Я не был таким художником, как Моран, — тебе не стоит так думать. Я принадлежал к новому поколению и свысока смотрел на все это романтическое слюнтяйство. В шестом или седьмом году нашего века я жил в Париже и все новые веяния мне были известны не понаслышке. Фовисты, кубисты — эти направления кружили мне голову в юности, а как только уловишь вкус будущего — обратной дороги уже нет. Со всей художественной братией я познакомился на выставках Стиглица на Пятой авеню, мы вместе ходили по барам и говорили об искусстве. Им нравилось то, что я писал, и они вовсю меня расхваливали, называя не иначе как новым ярким дарованием. Марин, Дав, Демут, Мэн Рэй, — не было художника, с кем бы я не был знаком. Я тогда был дьявольски хитрым лисом, в моей голове постоянно роились какие-нибудь остроумные идеи. Вот сейчас все говорят об Арсенальной выставке, а для меня и тогда, когда ее организовали, ничего нового в ней не было. И все же я не был похож на большинство художников своего поколения. Меня совершенно не интересовали линии, механические абстракции, интеллектуальное искусство, в общем холст как целый мир — все это мне казалось бесперспективным. Я был колористом, моей темой был воздух, просто воздух и свет — сила света, которая привлекает взгляд. Я по-прежнему рисовал с натуры, и потому-то мне интересен был такой мастер, как Моран. Он был из старой гвардии, писал в духе Тернера. Это было у нас общее, так же как и страсть к пейзажу, страсть к изображению реального мира. Моран все время толковал мне о Западе. Если ты не побываешь там, говорил он, то никогда не поймешь по-настоящему, что такое пространство. Ты перестанешь расти как художник, если не съездишь туда. Обязательно попробуй написать то небо, это перевернет всю твою жизнь. И так изо дня в день, всегда об одном и том же. Он начинал свою песню всякий раз, как мы встречались, и через некоторое время я наконец сказал сам себе: почему бы и нет, что мне стоит оправиться туда и самому все посмотреть.

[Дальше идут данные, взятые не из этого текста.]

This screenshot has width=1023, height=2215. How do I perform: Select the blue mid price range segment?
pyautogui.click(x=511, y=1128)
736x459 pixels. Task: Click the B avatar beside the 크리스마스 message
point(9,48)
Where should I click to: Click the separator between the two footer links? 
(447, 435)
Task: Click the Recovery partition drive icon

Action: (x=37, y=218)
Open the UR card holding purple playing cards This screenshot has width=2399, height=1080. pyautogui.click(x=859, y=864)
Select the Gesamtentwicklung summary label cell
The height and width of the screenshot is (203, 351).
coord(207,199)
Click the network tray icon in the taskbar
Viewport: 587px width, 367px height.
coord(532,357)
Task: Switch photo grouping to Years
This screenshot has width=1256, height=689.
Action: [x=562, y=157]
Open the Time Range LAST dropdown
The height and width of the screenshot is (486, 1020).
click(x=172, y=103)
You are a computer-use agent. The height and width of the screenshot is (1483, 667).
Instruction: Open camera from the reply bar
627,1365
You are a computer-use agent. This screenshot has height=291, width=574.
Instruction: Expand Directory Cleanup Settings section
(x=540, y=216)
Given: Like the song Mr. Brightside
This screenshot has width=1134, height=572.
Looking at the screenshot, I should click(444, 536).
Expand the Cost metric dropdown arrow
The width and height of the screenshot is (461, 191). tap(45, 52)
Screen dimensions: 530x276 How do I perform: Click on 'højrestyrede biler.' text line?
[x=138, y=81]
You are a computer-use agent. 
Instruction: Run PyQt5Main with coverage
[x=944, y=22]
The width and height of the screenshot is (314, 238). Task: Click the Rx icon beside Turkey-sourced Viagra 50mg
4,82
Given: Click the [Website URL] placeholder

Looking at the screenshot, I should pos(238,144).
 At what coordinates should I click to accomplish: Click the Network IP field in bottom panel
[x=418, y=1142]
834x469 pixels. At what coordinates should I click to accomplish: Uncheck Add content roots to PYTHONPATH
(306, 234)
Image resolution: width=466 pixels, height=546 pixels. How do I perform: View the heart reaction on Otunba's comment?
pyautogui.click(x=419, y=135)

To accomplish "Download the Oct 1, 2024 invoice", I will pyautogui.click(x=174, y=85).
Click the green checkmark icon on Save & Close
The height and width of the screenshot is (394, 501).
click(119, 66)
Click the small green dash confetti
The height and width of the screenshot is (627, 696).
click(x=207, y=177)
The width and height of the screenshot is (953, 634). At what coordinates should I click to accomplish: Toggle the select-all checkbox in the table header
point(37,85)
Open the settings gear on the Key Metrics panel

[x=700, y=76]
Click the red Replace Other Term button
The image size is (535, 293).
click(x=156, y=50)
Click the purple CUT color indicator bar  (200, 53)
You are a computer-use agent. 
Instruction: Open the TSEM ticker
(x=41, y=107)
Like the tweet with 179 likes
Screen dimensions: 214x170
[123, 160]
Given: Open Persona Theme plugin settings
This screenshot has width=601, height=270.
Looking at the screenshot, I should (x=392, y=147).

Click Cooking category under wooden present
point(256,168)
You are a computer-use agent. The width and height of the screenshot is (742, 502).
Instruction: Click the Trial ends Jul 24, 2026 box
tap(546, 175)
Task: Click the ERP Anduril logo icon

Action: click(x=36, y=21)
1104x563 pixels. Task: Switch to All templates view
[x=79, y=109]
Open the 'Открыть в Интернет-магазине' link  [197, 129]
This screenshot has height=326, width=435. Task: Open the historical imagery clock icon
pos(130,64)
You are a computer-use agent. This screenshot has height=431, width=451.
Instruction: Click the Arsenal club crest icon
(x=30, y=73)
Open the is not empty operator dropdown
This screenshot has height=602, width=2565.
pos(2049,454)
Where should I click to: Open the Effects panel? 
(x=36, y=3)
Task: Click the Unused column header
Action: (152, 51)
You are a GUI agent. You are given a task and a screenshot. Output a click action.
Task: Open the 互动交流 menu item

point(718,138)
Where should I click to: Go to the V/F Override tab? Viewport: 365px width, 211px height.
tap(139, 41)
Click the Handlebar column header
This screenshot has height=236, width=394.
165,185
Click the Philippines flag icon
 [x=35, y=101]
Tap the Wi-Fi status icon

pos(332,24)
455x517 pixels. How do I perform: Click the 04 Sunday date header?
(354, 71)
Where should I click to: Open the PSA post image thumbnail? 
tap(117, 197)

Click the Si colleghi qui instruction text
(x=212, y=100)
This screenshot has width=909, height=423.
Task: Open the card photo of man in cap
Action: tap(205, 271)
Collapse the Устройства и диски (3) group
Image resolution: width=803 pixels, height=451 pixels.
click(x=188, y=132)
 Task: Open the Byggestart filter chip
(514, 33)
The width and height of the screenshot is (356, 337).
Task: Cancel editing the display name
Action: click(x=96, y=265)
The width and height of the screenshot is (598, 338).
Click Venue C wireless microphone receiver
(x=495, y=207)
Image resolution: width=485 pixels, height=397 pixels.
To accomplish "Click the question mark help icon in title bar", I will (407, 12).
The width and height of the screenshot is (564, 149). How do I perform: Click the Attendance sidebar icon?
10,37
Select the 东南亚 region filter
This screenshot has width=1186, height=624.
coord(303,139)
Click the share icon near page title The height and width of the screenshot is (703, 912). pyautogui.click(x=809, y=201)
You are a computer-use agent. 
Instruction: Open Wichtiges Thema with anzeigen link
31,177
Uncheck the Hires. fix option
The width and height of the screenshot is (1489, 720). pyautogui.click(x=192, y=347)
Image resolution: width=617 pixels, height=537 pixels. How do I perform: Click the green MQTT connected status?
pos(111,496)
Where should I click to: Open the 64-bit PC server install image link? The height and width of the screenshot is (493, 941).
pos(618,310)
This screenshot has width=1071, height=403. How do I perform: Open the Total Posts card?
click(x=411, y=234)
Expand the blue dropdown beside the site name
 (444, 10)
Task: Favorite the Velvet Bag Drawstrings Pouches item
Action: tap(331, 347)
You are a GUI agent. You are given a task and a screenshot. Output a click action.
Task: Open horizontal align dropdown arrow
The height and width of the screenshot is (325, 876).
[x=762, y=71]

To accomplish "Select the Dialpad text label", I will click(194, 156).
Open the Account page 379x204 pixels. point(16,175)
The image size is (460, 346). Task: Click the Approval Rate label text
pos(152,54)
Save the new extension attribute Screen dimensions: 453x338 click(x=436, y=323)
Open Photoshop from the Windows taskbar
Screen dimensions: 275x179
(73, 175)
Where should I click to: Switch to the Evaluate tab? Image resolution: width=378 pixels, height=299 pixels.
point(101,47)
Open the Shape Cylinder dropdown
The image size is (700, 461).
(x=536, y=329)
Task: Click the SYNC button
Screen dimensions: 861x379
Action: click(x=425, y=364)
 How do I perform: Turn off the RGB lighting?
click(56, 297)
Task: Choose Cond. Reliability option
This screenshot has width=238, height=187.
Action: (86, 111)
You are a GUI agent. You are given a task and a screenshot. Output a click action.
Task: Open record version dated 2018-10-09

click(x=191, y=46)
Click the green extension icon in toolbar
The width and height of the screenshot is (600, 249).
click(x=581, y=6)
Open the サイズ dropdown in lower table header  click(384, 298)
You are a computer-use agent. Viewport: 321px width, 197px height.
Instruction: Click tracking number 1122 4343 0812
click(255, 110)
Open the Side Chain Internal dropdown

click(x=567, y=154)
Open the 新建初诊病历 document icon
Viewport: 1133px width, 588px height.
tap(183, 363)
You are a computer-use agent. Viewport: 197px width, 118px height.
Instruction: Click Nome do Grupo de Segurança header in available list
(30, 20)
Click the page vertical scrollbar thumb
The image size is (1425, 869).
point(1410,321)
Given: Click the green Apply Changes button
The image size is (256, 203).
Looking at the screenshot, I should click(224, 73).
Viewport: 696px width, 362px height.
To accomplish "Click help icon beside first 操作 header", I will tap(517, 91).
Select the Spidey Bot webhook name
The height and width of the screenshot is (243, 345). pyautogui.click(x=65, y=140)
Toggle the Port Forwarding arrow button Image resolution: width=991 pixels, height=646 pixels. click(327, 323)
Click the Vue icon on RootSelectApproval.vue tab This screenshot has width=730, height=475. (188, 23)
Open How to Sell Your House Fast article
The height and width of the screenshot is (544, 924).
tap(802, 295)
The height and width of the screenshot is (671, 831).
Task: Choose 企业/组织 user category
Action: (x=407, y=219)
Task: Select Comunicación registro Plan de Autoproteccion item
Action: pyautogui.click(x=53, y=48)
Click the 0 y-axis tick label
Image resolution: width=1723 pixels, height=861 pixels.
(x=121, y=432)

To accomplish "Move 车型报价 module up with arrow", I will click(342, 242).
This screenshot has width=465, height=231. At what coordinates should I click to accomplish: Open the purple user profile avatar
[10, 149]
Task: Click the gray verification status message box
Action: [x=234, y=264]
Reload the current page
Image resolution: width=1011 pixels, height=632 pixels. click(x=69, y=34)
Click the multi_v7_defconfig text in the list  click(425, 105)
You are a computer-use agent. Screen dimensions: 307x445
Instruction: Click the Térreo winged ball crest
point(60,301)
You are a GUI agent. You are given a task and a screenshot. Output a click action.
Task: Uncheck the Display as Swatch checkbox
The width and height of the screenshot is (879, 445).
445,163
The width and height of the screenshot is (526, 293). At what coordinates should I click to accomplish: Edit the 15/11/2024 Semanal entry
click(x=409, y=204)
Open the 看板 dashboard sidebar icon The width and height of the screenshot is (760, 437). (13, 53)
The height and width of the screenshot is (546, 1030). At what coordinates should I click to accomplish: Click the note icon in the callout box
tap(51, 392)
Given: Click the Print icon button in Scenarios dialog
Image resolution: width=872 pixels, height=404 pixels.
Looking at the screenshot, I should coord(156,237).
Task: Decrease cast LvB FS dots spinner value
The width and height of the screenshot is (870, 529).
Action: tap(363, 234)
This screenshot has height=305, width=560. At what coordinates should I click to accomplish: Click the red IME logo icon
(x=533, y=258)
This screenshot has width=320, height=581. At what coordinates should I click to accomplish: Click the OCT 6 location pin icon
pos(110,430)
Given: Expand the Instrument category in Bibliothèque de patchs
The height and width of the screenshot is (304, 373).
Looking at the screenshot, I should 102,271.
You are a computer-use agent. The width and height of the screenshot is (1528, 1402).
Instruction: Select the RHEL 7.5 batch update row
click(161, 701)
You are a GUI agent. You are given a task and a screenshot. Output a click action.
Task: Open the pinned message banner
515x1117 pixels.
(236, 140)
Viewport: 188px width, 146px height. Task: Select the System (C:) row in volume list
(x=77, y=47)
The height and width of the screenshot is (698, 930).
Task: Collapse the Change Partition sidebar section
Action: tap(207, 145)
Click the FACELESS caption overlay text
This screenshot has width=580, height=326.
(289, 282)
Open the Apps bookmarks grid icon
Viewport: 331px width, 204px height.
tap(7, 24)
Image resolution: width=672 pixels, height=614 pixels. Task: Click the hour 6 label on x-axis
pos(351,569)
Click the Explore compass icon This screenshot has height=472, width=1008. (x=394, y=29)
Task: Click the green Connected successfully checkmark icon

Случилось это в 1916-м. Мне тогда уже было тридцать три, я уже был женат где-то года четыре. Ничего глупее не сделал за всю свою жизнь — женился! Ее звали Элизабет Уилер. Она была из богатой семьи, так что вышла за меня не ради денег, а может, и ради них, судя по тому, как у нас дальше все сложилось. Очень скоро я понял, в чем дело. В нашу первую брачную ночь она рыдала, как ребенок, и после этого врата блаженства наглухо захлопнулись. Ух, я то и дело штурмовал эту крепость, но больше от злости, чем почему-либо еще. Просто чтобы поняла: от этого раз навсегда не открутишься. Даже теперь удивляюсь: и что меня дернуло жениться на ней? То ли мордашка у нее была уж очень смазливенькая, то ли сама она была уж очень пухленькая да гладенькая — не знаю. Они тогда все до замужества были девственницами… Я надеялся, что она привыкнет и научится получать от этого удовольствие. Но у меня так ничего и не вышло: она все время плакала и вырывалась, то и дело принималась визжать — в общем, сплошная мерзость. Она меня воспринимала так, словно я был зверем и посланцем дьявола. Зараза, фригидная сука! Ей бы в монастыре жить. Я показал ей скрытую, запретную часть мира, благодаря которой он и существует, а она меня так никогда за это и не простила. Гомо эректус, эта тайна мужской плоти — для нее это был один ужас. Лишь завидев, что с этой плотью происходит, она умирала от страха. Ну я не буду на этом подробно останавливаться. Это старо как мир, ты наверняка и сам о таком уже наслышан. Развлекался я на стороне. Возможностей было хоть отбавляй, поверь, мое мужские достоинства никогда не оставались без внимания. Я был тогда франтом, одевался с иголочки, с деньгами проблем не было, мое хозяйство всегда было на стреме. Ха! Было бы время, с удовольствием проболтал бы с тобой немножко об этом. О том, в каком ритме у меня все работало, похождения моей средней ноги. Две другие конечности могут и не действовать, а их крошка-брат живет себе в свое удовольствие. Даже сейчас, Фогг, ты не поверишь, но Малютка не унимается.